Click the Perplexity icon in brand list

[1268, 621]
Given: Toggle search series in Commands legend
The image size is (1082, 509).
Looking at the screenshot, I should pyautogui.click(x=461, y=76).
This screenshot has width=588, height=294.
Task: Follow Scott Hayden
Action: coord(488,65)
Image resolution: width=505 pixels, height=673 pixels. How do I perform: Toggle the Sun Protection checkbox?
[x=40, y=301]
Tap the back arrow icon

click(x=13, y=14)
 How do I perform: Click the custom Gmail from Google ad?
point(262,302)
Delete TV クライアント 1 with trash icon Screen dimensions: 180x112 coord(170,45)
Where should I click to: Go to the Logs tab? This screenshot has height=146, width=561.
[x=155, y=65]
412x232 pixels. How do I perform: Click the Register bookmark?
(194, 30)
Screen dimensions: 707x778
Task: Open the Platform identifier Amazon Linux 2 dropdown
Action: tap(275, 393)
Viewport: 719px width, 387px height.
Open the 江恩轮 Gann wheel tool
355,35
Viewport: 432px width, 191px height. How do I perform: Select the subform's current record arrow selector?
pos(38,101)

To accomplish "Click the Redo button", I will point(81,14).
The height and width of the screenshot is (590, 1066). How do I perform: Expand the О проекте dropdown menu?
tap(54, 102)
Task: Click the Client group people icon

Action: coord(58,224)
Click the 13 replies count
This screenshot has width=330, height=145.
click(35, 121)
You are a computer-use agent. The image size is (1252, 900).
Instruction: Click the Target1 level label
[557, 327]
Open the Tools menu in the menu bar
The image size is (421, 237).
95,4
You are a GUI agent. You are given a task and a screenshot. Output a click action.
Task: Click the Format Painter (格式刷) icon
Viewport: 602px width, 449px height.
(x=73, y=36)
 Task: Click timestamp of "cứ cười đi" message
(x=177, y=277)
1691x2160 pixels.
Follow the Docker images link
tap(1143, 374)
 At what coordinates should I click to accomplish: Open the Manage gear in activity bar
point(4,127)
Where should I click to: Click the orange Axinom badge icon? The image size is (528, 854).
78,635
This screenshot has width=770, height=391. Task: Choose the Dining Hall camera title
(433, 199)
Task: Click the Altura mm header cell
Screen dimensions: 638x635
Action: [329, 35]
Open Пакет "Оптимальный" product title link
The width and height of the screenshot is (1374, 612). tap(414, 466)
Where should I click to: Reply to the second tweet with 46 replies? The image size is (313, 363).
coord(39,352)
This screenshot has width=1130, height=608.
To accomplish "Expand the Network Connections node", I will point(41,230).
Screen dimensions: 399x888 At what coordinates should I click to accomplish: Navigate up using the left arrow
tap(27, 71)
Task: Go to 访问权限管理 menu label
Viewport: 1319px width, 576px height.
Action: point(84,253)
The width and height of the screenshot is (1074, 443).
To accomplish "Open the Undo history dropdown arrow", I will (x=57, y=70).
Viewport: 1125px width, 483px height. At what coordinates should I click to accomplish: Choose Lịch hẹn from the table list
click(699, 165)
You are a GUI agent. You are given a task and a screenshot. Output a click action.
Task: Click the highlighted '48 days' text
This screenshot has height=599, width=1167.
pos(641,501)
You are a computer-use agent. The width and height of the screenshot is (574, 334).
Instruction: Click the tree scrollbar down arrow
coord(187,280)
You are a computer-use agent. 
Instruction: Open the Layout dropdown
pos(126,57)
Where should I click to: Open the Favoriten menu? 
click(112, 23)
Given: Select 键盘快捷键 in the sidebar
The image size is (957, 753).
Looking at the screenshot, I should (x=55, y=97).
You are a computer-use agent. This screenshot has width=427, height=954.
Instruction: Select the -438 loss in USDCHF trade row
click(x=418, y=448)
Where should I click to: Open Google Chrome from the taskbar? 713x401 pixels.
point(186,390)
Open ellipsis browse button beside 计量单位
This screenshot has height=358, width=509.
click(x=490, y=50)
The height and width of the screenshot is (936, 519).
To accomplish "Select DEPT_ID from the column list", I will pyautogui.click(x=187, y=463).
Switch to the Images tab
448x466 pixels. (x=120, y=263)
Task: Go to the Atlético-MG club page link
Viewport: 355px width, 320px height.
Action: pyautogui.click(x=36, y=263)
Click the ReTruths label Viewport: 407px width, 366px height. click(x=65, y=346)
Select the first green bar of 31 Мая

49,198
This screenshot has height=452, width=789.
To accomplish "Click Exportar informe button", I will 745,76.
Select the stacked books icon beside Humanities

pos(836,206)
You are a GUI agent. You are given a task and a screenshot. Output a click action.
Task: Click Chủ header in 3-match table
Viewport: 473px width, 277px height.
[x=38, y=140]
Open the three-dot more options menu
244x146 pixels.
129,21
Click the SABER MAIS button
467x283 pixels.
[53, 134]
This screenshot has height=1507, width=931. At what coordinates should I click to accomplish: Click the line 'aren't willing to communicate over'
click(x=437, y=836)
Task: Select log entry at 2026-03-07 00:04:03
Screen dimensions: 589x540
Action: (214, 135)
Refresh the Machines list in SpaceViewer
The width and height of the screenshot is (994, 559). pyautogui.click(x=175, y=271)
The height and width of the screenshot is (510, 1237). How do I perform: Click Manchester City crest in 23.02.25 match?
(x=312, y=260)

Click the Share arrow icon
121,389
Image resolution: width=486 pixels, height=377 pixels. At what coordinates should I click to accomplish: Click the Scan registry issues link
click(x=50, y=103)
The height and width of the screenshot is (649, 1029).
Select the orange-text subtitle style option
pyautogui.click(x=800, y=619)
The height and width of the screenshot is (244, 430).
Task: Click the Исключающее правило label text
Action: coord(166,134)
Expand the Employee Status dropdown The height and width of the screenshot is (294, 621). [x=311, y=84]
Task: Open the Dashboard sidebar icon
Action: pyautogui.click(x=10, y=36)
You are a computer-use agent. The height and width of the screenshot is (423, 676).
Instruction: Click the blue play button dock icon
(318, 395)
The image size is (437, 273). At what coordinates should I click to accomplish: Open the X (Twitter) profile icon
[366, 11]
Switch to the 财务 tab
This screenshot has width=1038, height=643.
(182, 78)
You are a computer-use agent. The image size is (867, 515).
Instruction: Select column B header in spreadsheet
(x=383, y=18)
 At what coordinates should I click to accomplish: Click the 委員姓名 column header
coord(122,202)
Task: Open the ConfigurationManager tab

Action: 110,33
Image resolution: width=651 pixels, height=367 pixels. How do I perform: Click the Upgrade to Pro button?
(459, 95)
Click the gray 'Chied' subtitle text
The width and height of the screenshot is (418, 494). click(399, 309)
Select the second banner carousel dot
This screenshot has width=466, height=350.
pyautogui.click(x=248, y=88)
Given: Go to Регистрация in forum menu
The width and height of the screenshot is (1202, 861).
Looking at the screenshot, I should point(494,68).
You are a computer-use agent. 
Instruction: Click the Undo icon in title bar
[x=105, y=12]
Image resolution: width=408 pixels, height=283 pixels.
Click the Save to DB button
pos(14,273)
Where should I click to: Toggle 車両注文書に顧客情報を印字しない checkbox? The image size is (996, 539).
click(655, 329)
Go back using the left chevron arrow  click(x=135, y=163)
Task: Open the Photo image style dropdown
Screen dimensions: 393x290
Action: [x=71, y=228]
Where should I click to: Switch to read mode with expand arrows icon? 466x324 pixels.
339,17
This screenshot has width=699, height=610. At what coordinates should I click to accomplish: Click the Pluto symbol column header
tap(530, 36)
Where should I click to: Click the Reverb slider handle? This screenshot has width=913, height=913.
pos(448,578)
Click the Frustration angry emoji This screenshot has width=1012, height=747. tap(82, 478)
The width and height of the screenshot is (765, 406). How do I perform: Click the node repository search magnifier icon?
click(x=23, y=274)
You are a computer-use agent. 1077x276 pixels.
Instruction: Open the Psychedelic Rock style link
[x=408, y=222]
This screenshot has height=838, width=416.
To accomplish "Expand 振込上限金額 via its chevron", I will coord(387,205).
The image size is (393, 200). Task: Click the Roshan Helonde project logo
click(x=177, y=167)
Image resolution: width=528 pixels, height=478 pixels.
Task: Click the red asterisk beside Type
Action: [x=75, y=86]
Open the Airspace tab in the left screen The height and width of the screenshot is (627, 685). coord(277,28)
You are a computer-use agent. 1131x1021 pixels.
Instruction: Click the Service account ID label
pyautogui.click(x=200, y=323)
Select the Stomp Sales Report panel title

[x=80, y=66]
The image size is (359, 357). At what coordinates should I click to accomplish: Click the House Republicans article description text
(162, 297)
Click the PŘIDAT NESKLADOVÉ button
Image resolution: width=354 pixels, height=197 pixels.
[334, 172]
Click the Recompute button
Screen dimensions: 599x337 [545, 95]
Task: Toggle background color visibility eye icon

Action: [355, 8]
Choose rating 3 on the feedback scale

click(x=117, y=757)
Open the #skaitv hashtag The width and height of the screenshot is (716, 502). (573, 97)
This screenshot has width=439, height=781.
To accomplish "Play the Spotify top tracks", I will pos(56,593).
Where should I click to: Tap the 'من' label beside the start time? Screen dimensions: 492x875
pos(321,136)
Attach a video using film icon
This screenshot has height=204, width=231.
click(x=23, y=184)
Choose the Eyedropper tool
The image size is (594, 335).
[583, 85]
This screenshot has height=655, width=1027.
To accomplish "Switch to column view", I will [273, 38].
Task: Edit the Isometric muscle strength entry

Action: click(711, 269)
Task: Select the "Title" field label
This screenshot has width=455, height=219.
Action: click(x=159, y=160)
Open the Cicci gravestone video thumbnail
==============================
Count the lines in the records above that hold the word "chevron", and give only that number.

2